La différenciation des deux partis français et kanaks passe
d'ailleurs par un distingo nature/culture que ne renierait pas
Malick. Grosso modo, la culture française veut écraser les
traditions des « gentils » kanaks.
Autre
détail, les fondues au noir brutales surmontées d'un item sonore
peuvent rappeler ce qu'a produit Gaspar Noé dans Seul Contre
Tous. Celles-ci accompagnent le décompte des jours, au nombre de
8. Imaginez donc voir au bout de chaque « chapitre » le
même écran « J-07 », « J-06 », suivi,
souvent, d'une mise en contexte digne d'une série militaro-SF style
Stargate avec une ligne de
texte en police « top secrète », comme on peut le voir
dans Splinter Cell, par exemple.
Âpre,
rigide, la mise en scène sert une narration qui déploie une
violence latente, parfois mise en relief par des « coups de
pression » où tout le monde se met à aboyer à tue-tête, que
ce soit du côté des militaires, meuglant chacun son tour, ou des
kanaks, qui s'en donnent à cœur joie dans une cacophonie
anarchique.
D'ailleurs,
parlons-en, de l'intelligibilité. Liée à la qualité (ou plutôt à
son absence) du jeu d'acteurs, elle est ruinée par une déclamation
où les mots se perdent, mangés, voire gobés. Le meilleur exemple
est le supérieur du personnage de
Kassovitz. Les kanaks, avec leur accent caractéristique, ne
rendent pas non plus la tâche facile. Heureusement, ce ne sont pas
les rôles les plus importants qui doivent pâtir d'une prise de
parole javanaise. Leur chef parle bien la métropole, puisqu'on nous
précise bien que c'est « un homme d'esprit », après
tout...
Ce
n'est pas le seul renseignement inutile qu'on nous donne, de trop.
Certaines répliques auraient mérité de passer à la trappe, comme
le « ça sonne » de Kasso en tendant le combiné du
téléphone à son ami indépendantiste ; mais ça, c'est qu'un
détail, après tout... Juste que ça contribue à agacer à côté
de trucs plus énervants.

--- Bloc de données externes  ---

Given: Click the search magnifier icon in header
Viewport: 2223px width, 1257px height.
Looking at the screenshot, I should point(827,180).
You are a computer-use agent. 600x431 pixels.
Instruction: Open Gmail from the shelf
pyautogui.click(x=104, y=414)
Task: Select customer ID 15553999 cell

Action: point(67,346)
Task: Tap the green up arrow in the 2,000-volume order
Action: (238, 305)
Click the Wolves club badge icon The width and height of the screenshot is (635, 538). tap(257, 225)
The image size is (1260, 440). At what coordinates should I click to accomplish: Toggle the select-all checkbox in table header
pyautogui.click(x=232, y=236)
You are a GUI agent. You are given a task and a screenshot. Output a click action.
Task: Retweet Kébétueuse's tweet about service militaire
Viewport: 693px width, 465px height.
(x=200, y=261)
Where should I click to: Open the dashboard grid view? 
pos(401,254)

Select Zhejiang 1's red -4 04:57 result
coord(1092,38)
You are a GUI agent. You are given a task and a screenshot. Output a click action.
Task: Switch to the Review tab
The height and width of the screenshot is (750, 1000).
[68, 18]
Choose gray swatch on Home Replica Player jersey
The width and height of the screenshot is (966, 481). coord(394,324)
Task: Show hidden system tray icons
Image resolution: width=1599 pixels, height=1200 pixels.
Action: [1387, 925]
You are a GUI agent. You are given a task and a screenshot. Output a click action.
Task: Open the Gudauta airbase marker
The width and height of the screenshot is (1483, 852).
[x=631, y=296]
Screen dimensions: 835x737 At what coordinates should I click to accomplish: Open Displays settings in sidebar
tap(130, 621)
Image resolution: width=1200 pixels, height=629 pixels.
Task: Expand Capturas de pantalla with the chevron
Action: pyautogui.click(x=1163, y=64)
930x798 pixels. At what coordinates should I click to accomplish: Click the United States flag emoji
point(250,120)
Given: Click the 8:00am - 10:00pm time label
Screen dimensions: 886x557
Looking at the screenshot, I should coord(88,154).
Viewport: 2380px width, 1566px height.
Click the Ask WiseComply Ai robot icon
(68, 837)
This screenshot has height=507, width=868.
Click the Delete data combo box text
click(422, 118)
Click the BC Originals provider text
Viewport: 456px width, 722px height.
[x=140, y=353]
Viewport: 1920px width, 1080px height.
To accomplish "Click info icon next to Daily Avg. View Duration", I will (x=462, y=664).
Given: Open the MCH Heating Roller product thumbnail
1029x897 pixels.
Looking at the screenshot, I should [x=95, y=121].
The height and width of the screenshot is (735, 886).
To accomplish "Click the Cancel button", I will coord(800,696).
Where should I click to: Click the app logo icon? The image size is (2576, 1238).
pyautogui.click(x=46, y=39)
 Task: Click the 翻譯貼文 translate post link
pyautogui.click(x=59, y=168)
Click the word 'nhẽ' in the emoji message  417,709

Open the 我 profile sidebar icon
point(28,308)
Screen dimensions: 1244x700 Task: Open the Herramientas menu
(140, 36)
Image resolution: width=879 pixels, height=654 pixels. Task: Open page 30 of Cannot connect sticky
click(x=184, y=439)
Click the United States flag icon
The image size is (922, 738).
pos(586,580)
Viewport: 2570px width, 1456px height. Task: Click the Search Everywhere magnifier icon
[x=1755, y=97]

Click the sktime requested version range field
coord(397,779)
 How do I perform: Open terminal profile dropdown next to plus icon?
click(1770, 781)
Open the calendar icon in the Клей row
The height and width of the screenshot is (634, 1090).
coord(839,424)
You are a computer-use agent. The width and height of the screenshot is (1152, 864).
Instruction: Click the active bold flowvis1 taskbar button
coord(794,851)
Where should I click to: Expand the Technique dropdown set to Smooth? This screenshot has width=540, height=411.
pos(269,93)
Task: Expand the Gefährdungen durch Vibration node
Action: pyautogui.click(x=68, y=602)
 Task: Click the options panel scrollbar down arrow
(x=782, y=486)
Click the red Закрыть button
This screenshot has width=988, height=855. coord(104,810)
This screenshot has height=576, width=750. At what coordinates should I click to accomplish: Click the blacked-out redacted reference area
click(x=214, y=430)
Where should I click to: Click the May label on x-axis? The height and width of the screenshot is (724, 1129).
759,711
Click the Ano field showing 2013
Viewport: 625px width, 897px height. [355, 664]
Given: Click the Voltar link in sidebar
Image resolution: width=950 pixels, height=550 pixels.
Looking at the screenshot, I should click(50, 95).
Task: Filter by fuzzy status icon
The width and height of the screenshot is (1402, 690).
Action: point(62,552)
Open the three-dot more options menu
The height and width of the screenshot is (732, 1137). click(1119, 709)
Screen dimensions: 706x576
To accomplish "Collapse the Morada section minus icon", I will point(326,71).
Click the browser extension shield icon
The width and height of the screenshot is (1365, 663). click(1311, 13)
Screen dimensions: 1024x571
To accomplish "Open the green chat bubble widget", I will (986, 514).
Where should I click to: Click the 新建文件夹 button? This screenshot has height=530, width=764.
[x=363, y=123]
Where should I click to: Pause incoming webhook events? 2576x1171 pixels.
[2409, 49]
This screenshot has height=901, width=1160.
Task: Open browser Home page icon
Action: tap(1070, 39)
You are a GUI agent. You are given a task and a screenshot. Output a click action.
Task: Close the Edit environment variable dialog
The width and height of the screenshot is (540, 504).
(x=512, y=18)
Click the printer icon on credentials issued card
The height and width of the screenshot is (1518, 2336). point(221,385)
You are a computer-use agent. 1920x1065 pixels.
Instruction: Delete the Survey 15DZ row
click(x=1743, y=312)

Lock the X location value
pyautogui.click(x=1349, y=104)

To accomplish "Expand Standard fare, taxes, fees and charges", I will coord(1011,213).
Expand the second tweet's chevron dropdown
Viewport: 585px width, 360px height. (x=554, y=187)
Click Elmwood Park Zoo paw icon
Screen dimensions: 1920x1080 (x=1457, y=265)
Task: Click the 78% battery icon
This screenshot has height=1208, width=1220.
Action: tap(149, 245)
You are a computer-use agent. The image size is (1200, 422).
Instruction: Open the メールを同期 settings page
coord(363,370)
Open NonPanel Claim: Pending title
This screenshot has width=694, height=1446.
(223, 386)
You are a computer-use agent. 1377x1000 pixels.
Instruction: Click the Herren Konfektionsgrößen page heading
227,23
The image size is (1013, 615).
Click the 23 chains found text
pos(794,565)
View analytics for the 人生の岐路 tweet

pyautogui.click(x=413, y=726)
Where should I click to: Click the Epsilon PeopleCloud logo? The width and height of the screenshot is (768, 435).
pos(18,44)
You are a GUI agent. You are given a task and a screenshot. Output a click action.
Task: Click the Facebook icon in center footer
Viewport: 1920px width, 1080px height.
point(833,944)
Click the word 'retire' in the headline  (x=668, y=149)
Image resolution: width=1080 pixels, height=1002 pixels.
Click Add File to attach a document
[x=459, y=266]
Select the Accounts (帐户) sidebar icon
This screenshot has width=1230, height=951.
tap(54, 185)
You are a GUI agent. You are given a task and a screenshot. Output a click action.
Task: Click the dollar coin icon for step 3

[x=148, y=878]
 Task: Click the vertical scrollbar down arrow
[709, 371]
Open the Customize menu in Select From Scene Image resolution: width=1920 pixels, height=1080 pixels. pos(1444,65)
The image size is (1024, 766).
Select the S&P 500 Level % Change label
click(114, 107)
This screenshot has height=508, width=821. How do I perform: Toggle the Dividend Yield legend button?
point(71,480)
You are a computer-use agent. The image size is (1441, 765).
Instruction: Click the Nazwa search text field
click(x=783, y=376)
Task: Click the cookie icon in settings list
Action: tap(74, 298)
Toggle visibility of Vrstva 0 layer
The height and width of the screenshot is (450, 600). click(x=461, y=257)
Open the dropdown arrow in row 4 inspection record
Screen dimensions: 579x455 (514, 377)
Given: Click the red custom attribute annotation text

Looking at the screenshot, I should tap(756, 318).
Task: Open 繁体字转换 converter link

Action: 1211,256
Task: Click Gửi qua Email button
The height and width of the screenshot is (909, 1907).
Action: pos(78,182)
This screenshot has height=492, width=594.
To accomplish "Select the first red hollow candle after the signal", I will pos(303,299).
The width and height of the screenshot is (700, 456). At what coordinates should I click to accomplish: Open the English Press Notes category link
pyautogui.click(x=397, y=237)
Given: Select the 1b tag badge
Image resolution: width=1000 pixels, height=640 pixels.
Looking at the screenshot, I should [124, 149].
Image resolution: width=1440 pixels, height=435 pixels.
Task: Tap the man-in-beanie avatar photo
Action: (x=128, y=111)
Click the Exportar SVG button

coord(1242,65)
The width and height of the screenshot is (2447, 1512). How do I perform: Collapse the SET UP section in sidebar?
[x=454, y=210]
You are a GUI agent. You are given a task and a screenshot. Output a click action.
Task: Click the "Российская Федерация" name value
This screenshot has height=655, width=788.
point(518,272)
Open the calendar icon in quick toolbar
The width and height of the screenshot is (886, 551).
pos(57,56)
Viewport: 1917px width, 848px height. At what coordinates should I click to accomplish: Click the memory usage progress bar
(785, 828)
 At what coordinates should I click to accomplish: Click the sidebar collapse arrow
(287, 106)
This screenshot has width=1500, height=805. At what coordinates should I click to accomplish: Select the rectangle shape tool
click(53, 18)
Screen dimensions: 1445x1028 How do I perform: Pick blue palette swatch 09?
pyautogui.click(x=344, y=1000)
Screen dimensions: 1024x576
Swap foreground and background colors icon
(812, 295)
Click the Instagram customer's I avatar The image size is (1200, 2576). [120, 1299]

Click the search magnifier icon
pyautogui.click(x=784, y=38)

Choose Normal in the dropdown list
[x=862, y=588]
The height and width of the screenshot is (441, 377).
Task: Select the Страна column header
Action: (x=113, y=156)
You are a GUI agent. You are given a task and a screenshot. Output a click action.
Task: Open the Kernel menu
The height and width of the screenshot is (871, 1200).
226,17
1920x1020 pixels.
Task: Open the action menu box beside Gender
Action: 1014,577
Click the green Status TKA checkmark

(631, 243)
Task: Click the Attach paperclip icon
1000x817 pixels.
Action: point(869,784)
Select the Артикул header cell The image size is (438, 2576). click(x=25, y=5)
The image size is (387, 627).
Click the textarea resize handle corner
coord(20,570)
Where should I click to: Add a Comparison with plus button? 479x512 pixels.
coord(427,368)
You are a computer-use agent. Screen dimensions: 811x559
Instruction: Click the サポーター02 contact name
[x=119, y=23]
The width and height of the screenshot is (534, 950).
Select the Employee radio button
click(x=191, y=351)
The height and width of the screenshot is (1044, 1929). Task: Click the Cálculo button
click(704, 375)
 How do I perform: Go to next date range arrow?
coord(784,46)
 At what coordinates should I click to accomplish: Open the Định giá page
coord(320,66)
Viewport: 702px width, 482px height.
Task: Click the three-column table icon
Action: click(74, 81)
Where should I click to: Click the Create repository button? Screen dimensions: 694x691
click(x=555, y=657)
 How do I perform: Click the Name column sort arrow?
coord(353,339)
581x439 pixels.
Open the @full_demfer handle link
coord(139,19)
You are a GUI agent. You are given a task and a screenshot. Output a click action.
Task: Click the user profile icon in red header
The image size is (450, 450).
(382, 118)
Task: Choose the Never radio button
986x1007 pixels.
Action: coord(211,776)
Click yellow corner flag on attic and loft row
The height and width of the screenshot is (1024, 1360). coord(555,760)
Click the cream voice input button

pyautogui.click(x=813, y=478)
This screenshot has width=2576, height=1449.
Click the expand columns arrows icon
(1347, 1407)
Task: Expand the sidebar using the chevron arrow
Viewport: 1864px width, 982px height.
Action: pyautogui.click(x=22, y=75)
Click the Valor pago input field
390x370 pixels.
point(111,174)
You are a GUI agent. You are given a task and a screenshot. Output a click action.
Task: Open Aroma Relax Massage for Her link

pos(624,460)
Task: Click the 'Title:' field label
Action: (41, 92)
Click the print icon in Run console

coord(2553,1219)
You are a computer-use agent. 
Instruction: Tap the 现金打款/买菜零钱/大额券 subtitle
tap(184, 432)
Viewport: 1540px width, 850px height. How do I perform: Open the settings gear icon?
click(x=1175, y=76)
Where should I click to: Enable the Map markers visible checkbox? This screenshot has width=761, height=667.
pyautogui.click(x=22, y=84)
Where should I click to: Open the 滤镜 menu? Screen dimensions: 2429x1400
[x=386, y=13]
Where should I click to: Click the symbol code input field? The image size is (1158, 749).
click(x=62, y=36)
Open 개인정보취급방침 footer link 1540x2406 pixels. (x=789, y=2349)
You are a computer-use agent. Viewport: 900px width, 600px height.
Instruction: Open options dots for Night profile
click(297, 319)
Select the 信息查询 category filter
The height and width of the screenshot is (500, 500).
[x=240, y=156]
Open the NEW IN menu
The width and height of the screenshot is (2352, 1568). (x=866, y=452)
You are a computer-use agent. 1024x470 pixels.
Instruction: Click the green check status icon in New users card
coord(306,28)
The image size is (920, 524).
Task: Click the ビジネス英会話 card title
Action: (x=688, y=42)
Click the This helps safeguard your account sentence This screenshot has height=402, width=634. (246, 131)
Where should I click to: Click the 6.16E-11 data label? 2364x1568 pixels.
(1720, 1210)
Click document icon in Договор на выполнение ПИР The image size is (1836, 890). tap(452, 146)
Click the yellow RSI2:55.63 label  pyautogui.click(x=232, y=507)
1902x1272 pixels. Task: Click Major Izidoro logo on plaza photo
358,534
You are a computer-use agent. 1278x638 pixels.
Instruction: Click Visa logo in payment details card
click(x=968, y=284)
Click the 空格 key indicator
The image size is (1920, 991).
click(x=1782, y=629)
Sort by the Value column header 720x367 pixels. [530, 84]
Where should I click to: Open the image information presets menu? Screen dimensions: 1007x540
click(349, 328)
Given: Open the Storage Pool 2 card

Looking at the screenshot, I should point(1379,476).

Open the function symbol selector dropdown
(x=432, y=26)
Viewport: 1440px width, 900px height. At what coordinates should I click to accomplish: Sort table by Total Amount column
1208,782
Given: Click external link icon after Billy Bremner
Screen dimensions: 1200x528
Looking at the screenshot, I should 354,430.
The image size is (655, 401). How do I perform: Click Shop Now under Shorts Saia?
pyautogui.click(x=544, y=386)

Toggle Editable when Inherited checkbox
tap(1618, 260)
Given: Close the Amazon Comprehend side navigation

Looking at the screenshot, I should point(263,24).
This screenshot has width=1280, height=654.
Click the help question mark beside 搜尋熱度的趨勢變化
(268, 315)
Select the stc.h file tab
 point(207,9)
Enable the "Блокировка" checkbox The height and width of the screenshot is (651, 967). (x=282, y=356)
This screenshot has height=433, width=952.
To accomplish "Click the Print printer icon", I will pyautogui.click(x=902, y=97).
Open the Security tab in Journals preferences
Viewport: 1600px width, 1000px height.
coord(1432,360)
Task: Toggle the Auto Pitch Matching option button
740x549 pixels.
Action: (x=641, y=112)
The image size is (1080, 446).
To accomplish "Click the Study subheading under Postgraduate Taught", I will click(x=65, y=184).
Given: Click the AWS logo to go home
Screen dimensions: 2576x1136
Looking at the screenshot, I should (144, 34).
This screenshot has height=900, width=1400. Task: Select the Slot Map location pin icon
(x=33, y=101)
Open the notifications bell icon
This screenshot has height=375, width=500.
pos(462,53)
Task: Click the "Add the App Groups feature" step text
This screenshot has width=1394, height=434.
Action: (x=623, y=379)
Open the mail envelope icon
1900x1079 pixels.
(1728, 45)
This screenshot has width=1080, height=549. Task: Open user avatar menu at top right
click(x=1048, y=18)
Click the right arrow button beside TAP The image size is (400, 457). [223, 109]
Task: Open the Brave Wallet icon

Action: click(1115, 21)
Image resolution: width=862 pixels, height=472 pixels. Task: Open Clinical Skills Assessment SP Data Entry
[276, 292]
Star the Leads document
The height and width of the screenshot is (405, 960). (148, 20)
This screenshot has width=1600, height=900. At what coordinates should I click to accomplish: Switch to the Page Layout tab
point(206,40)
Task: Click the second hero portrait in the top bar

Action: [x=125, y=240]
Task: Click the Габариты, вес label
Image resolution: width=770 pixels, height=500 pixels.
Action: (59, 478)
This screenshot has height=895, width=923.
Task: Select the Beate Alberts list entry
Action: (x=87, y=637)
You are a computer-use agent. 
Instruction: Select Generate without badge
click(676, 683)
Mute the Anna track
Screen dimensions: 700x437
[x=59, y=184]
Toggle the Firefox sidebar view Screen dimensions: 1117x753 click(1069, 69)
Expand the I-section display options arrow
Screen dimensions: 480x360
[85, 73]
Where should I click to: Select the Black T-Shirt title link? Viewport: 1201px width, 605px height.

Un autre exemple : quel poids donner à
certains rôles plus que secondaires ? Perdu dans la masse,
figurant du second rôle, je me demande encore à quoi sert Augustin
Legrand dans ce qui ressemble parfois à une mascarade de bons potes
qui ont pactisé au détour d'une soirée.
Au
final, la bofitude m'emporte, pensant que je ne peux plus compter sur
Kassovitz pour obtenir ce que j'attendais de lui, un bon
divertissement à la fois instructif et bien foutu.